O novo trabalho do Garbage conta com um lado sombrio, com som industrial e toda a colaboração da música eletrônica e efeitos sonoros: “Waiting For God”, em todo seu tom soturno é um apelo desesperado para que um Deus apareça e venha nos salvar. A letra, que é forte, diz: “Enquanto meninos negros levam um tiro nas costas/ Eles foram pegos andando de bicicleta?/Ou é culpado de andar sozinho?”.Este é um claro manifesto de repúdio à realidade que vivemos em países racistas e de policiais truculentos. “Woman Destroyed” também é composta por uma melodia soturna e a letra fala sobre uma possível vingança por um relacionamento abusivo. E é legal perceber que na música, quando as ameaças e os planos de vingança iniciam, também ocorre uma virada instrumental, mais incisiva e agressiva.

“Uncomfortable Me” também faz a linha melodiosa e introspectiva. Também é uma referência à Roxy Music e poderia ser um single, embora a banda não tenha ainda experimentado singles com melodias mais suaves para tal fim...Mas não se enganem: a suavidade da faixa está apenas na melodia.

Mas como dito de início, nem só de agressividade e morbidade se sustentará o lado eclético de No Gods No Masters. No disco você pode conferir sons mais dançantes, batidas de pista como em “The Creeps”, que exagera nos sintetizadores, sendo outra referência pós- punk. Já em "Godhead'' existe um riff de guitarra feito por Steve Marker que faz soar como o Nine Inch Nails. A letra de “Wolves” mais parece uma redenção resultante de uma visita ao passado de Manson junto com a famosa fábula do Lobo: “A qual dos meus dois lobos darei minha atenção esta noite?/ Qual vou decidir alimentar?/Contra qual vou decidir lutar?”

E como uma forma de explorar o tema liberdade sexual, é em “Anonymous XXX” que se explora todos os efeitos e sussurros possíveis para interpretar uma letra repleta de erotismo, dando um certo descanso aos temas políticos. Será? Afinal de contas, hoje em dia liberdade sexual também é uma discussão ideológica e política, assim como a religiosidade e o falso moralismo de algumas vertentes cristãs claramente expostas na faixa título “No Gods No Masters”.

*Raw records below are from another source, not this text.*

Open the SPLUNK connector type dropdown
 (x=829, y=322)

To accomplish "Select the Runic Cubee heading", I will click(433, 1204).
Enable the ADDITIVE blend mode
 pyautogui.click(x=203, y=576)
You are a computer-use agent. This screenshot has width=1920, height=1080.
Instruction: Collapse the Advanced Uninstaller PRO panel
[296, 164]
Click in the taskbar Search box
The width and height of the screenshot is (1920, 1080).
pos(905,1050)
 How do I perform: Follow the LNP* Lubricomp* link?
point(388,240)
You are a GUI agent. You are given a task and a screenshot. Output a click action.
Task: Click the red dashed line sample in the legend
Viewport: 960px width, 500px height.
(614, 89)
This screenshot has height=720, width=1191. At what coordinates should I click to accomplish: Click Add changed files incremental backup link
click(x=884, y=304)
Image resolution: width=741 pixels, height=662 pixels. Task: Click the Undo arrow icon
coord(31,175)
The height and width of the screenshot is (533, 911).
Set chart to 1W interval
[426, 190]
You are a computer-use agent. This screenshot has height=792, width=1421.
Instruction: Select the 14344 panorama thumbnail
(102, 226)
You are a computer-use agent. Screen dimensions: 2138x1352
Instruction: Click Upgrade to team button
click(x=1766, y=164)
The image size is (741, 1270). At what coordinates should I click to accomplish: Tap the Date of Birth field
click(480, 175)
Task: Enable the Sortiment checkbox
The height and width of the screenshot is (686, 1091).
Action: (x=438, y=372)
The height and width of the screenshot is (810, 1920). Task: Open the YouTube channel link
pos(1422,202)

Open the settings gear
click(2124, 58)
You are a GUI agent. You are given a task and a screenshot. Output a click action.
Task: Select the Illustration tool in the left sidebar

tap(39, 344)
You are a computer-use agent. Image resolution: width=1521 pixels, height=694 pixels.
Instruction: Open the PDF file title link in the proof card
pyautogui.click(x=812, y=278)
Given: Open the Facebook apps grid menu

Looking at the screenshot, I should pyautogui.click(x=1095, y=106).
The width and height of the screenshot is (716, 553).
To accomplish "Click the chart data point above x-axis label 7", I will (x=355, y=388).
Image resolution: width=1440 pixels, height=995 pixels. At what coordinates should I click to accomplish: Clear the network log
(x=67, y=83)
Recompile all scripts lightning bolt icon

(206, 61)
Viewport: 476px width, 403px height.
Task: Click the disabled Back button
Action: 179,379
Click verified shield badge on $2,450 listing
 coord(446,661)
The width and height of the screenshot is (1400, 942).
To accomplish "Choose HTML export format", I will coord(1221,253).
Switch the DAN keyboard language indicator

E como se “No Gods No Masters” já não bastasse por si, o álbum foi lançado junto com uma edição Deluxe de mais oito faixas. De acordo com o Butch Vig, esta é uma maneira do Garbage experimentar as novas formas de lançar um disco, já que o mercado da música mudou muito e rápido nos últimos anos. Nesta edição de aproximadamente 40 minutos a mais, a banda relançou alguns singles já conhecidos pelos fãs como "Girls Talk”, com a participação de Brody Dalle e o cover de “Because The Night”, da Patti Smith e do Bruce Springsteen, com a participação da banda “Screaming Females”. E a minha favorita de todo o trabalho lançado, um magistral cover de Starman, do Bowie.